In jealousy, things are different. The feelings of fear for losing the person we love do not focus directly on that person or on the one that causes us concern (in case they take it away from us), but on the situation itself. Fear is not focused on a person, but on the very fact of losing someone. Focuses on the situation.
5. In jealousy there is uncertainty; in envy, certainty
While in jealousy there is uncertainty about whether the situation that causes us fear will culminate in the loss of our loved one, in envy there is no uncertainty.In envy, there is total clarity. When we envy someone, anger is based on a certainty: we want something that belongs to another person. In jealousy everything is doubt, but in envy everything is certainty that we want something that another possesses
6. Jealousy is often more destructive than envy
Evidently, envy can be very destructive both for the envious person and for the person we envy, in case we adopt toxic attitudes to take away what they have or to harm them. In any case, as a general rule, envy is less destructive than jealousy.

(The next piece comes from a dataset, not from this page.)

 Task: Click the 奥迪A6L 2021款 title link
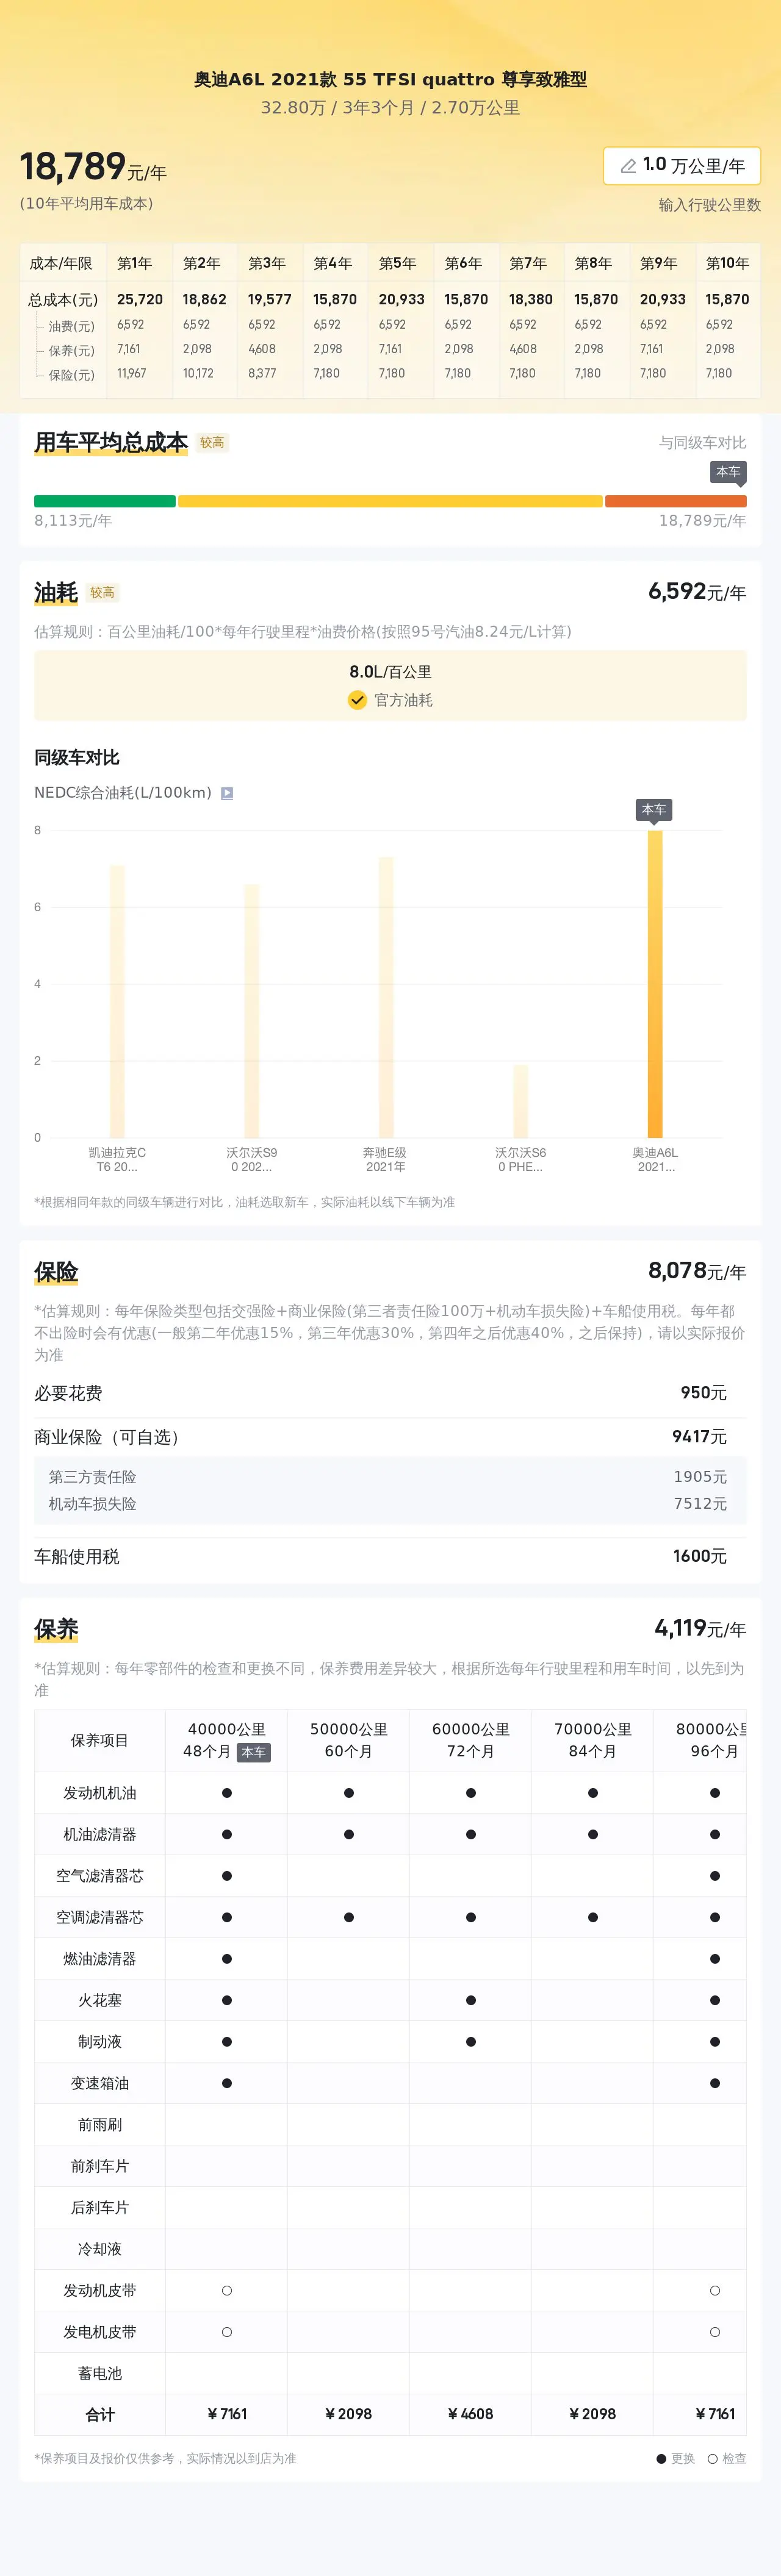(390, 78)
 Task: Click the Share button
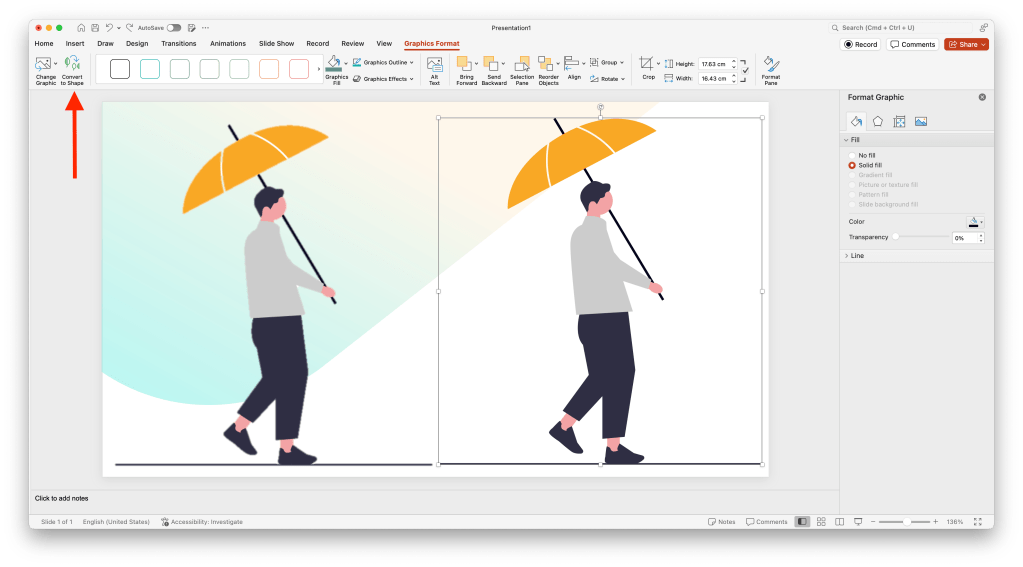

We tend to process envy better since the mixture of certainty and anger usually makes us realize the situation and work to achieve what we we want without having to cause damage to another person, but in jealousy, the mixture of fear and uncertainty tends to cause us to end up damaging not only our emotions, but also the interpersonal relationship in question.In love there is no room for jealousy.
7. Jealousy involves three people; envy, two
As we can deduce, while jealousy involves three people, envy only involves two. Envy is based on one person envying another because the latter possesses something that the former longs for. In jealousy, on the other hand, there are always three protagonists: the jealous person, his loved one, and a third protagonist who appears as a potential threat that can take that person away from him at first.